Daftar Tugas:
[A] Apa terjemahan bahasa Inggris dari kalimat "Langit ini bersifat air dan tanah yang membersihkan kehidupan." dalam teks tentang Langit Kasosoran?
[B] Menurut teks tentang Langit Kasosoran, langit Kasosoran diselubungi apa sepanjang masa?
[C] Cetak bagian teks tentang Langit Kasosoran yang dibuka dengan kata-kata berisi "Mengenai Tingkap-Tingkap Langit" dan ditutup dengan "memasuki langit Kasosoran.".

Mengenai Tingkap-Tingkap Langit (Bagian 4)

Langit Kasosoran

Langit Kasosoran  dipimpin oleh Apo atau Opo  Sumendap. Langit ini bersifat air dan tanah yang membersihkan kehidupan. Adapun langit Kasosoran ini diselubungi kegelapan pekat sepanjang masa. 

Langit ini adalah batas antara alam nyata  dan yang tak nyata. Maka disebutkan, di suatu tempat dekat Tu’ur In Tana’ di tanah Malesung ini dimana terdapat pegunungan, maka salah satu puncaknya adalah pintu gerbang memasuki langit Kasosoran. 

Maka mata manusia tidak dapat melihatnya namun semua mu’kur atau muku’d akan melalui jalan pendakian ini untuk meninggalkan kayoba'ang menuju Kasosoran, baik mu’kur atau muku’d yang baik maupun yang bengkok.

Di dalam kegelapan yang pekat ini semua mu’kur atau muku’d menetap untuk beberapa lamanya, menunggu untuk diadili. Maka keadaan di tempat tersebut adalah sangat sunyi, kecuali rintihan pelan penyesalan, karena merenungi kehidupan mereka saat hidup sebagai manusia. Apo atau Opo  Sumendap dengan Apo atau Opo  pembantunya bertugas untuk membimbing dan menguatkan para mu’kur atau muku’d untuk menghadapi kenyataan yang ada.

Daftar Baris:
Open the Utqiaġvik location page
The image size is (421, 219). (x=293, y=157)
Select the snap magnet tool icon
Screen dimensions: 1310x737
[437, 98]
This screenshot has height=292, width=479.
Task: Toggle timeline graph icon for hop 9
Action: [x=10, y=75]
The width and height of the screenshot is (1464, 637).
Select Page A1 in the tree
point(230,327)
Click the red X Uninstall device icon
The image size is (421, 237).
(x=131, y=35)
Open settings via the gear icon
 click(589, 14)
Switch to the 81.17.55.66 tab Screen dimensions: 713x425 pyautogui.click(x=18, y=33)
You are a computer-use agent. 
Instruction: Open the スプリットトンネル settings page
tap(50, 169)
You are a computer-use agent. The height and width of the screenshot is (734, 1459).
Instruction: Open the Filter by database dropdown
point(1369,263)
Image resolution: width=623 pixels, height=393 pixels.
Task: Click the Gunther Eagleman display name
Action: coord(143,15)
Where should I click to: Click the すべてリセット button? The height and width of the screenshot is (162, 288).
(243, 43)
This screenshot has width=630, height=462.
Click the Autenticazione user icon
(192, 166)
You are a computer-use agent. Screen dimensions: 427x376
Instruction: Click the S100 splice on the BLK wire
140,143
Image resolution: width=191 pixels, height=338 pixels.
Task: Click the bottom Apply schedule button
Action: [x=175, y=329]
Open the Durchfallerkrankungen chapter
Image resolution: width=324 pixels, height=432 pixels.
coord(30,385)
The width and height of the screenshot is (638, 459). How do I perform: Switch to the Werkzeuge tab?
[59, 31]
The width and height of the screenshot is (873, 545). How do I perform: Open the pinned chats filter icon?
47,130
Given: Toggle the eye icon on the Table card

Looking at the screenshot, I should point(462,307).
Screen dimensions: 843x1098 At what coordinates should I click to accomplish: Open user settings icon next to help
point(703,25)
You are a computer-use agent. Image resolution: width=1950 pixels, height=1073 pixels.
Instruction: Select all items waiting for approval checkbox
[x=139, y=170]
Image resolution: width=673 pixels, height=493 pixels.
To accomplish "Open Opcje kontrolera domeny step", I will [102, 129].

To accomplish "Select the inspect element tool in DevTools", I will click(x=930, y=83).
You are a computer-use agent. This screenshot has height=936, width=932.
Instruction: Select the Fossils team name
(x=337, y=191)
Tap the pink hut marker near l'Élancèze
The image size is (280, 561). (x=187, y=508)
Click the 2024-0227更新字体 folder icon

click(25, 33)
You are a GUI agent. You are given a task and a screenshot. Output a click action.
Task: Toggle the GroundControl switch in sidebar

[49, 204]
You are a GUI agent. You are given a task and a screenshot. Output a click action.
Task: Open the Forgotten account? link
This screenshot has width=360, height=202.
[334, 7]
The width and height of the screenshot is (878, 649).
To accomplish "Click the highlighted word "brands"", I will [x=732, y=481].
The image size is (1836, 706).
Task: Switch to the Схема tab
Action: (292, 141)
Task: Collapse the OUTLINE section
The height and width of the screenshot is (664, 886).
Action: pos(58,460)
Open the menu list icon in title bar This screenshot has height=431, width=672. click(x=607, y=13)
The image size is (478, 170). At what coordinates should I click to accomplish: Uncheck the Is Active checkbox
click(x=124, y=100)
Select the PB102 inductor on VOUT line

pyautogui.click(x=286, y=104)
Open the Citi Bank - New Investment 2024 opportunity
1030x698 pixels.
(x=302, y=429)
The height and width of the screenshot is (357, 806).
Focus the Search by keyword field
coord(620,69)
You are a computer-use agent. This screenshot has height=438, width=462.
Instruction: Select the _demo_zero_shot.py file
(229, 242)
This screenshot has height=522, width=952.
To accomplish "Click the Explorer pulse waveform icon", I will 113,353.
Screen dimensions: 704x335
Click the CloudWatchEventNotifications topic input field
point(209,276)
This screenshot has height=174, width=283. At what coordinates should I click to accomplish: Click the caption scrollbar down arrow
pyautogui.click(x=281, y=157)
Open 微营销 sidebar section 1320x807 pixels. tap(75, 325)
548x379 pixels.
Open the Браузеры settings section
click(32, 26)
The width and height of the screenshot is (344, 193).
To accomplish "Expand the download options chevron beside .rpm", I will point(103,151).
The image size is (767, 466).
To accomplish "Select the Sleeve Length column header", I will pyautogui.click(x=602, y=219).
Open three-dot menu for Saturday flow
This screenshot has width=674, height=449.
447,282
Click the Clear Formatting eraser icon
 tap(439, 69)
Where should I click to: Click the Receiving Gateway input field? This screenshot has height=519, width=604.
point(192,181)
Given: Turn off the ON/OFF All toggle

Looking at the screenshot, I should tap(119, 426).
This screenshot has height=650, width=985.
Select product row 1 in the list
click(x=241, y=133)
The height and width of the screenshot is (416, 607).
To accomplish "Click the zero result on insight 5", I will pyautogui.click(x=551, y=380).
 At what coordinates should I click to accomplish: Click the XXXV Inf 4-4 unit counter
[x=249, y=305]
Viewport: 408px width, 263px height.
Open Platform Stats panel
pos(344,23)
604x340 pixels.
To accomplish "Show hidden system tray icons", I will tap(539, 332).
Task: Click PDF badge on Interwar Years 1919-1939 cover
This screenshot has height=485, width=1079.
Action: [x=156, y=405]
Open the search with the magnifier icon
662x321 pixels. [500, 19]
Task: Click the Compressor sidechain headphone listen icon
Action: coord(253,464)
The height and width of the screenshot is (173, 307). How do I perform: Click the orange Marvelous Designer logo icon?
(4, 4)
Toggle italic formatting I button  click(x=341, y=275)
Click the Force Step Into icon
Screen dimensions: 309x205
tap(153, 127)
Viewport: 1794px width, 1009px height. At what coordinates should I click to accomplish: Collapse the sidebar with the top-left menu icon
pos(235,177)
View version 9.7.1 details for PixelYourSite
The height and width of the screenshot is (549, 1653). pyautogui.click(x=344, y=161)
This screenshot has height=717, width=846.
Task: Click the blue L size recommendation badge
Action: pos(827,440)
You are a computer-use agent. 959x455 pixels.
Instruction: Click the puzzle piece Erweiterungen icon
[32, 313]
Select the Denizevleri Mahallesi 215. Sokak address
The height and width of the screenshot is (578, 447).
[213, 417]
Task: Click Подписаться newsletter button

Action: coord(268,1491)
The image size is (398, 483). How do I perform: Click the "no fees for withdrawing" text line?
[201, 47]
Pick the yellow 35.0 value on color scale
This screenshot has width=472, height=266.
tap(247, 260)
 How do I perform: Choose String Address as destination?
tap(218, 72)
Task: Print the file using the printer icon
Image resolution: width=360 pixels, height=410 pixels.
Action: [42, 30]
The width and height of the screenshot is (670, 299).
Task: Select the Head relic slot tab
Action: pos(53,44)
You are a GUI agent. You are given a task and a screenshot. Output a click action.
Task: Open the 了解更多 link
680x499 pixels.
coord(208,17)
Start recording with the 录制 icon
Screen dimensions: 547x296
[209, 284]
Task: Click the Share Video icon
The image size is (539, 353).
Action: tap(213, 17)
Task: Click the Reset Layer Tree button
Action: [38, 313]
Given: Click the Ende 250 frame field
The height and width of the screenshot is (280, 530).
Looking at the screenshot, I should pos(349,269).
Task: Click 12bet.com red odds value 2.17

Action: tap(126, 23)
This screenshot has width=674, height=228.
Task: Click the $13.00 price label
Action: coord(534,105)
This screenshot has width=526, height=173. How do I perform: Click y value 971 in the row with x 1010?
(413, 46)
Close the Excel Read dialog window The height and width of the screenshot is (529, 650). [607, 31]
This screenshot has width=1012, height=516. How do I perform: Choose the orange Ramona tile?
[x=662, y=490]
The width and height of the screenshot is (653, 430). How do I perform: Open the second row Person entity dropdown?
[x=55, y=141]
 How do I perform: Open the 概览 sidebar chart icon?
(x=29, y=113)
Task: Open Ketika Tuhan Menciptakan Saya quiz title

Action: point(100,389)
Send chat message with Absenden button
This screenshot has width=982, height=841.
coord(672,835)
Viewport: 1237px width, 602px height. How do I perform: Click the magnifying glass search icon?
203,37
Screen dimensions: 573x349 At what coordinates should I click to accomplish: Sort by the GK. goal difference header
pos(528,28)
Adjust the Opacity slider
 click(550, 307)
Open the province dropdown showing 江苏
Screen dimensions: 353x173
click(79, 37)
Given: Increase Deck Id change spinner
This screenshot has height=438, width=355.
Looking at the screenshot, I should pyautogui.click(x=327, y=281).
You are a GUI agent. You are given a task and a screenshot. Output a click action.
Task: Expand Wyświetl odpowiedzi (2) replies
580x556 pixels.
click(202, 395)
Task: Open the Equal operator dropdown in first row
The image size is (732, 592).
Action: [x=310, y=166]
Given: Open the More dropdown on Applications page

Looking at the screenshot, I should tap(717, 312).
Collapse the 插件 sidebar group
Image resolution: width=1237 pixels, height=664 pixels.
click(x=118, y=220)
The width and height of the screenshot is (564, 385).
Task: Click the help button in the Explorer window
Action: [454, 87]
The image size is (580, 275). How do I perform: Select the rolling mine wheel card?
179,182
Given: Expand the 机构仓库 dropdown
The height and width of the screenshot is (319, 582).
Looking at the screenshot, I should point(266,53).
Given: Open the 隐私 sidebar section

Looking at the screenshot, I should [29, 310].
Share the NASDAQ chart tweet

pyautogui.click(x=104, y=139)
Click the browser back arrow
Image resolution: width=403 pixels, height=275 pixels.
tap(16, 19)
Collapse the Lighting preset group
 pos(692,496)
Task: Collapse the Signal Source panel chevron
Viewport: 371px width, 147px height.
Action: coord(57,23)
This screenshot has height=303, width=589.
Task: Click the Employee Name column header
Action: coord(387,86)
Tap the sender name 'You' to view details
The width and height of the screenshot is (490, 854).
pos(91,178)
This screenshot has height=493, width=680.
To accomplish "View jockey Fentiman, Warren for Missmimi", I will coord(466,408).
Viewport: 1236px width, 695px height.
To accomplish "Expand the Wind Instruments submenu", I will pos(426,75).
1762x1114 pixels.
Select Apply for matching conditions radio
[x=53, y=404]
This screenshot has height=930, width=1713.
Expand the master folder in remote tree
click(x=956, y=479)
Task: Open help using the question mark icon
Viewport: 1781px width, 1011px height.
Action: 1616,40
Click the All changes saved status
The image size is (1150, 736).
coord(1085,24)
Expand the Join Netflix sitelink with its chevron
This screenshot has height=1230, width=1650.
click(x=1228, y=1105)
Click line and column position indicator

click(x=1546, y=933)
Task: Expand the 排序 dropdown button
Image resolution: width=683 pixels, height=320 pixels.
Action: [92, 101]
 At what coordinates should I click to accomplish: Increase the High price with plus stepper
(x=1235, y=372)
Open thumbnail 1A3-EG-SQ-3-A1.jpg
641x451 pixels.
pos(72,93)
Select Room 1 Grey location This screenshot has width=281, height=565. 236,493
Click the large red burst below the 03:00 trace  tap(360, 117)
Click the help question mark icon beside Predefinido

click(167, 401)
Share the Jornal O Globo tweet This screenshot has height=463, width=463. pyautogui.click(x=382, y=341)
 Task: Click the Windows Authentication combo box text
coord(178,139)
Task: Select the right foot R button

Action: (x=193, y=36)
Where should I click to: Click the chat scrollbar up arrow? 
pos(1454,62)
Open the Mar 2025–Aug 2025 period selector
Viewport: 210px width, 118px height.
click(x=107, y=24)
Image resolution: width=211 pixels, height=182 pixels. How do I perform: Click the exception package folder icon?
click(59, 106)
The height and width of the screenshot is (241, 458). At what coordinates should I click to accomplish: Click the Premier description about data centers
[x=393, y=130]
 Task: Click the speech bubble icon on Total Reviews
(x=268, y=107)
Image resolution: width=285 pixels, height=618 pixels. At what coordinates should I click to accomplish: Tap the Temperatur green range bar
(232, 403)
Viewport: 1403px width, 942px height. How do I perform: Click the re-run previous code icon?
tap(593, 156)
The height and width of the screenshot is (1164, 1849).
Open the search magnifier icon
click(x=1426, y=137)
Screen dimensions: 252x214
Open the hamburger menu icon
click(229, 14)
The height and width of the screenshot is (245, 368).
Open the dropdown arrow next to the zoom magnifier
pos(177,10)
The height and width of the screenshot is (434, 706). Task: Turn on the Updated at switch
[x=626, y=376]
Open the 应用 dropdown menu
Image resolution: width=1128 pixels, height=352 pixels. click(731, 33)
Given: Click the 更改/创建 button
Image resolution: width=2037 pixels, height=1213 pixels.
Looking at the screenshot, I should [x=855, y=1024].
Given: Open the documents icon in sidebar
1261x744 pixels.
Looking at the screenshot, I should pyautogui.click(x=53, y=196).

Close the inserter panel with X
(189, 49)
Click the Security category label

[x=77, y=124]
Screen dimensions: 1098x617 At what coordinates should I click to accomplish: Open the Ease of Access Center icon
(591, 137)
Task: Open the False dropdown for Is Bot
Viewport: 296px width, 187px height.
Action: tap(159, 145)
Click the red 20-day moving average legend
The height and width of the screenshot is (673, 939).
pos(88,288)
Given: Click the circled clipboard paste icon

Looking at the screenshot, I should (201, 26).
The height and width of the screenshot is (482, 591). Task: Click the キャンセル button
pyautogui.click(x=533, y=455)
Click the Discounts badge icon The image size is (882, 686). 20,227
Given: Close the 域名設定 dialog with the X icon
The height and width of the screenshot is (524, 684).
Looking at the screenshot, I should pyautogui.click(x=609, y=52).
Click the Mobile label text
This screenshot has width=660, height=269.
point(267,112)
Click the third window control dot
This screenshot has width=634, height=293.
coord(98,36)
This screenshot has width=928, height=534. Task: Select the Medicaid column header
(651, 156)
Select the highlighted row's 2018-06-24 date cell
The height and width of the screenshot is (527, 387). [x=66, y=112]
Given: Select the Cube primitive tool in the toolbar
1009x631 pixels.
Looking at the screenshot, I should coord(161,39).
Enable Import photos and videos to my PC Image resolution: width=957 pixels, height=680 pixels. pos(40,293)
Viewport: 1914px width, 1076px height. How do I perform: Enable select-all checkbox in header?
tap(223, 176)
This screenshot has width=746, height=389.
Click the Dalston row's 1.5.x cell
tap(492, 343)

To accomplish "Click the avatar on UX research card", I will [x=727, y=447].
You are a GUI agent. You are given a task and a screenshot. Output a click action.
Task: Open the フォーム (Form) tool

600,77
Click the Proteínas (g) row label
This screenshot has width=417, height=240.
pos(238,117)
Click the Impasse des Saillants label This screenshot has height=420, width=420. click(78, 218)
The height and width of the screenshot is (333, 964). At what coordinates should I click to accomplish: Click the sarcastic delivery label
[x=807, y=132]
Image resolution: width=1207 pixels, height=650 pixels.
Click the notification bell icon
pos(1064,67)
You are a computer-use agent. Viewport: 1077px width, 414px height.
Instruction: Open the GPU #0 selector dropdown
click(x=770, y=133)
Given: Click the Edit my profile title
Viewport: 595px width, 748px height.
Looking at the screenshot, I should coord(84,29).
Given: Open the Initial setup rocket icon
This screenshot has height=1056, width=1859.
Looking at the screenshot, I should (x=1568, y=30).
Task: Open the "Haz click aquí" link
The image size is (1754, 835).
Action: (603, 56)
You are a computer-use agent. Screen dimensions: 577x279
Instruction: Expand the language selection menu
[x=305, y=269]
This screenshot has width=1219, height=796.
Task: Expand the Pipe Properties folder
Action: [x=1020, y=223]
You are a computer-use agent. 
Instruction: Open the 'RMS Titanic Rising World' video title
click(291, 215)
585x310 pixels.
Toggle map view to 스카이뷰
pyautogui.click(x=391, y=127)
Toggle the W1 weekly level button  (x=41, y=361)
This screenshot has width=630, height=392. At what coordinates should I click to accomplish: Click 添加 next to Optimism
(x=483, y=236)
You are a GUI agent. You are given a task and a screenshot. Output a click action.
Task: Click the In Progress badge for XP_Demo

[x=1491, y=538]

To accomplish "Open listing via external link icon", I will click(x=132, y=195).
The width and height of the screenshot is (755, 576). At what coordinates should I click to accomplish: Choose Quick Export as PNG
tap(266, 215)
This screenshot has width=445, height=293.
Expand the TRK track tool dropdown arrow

Jawaban Tertulis:
[A] This sky has the nature of water and earth that cleanse life.

[B] Kegelapan pekat.

[C]
Mengenai Tingkap-Tingkap Langit (Bagian 4)

Langit Kasosoran

Langit Kasosoran  dipimpin oleh Apo atau Opo  Sumendap. Langit ini bersifat air dan tanah yang membersihkan kehidupan. Adapun langit Kasosoran ini diselubungi kegelapan pekat sepanjang masa. 

Langit ini adalah batas antara alam nyata  dan yang tak nyata. Maka disebutkan, di suatu tempat dekat Tu’ur In Tana’ di tanah Malesung ini dimana terdapat pegunungan, maka salah satu puncaknya adalah pintu gerbang memasuki langit Kasosoran.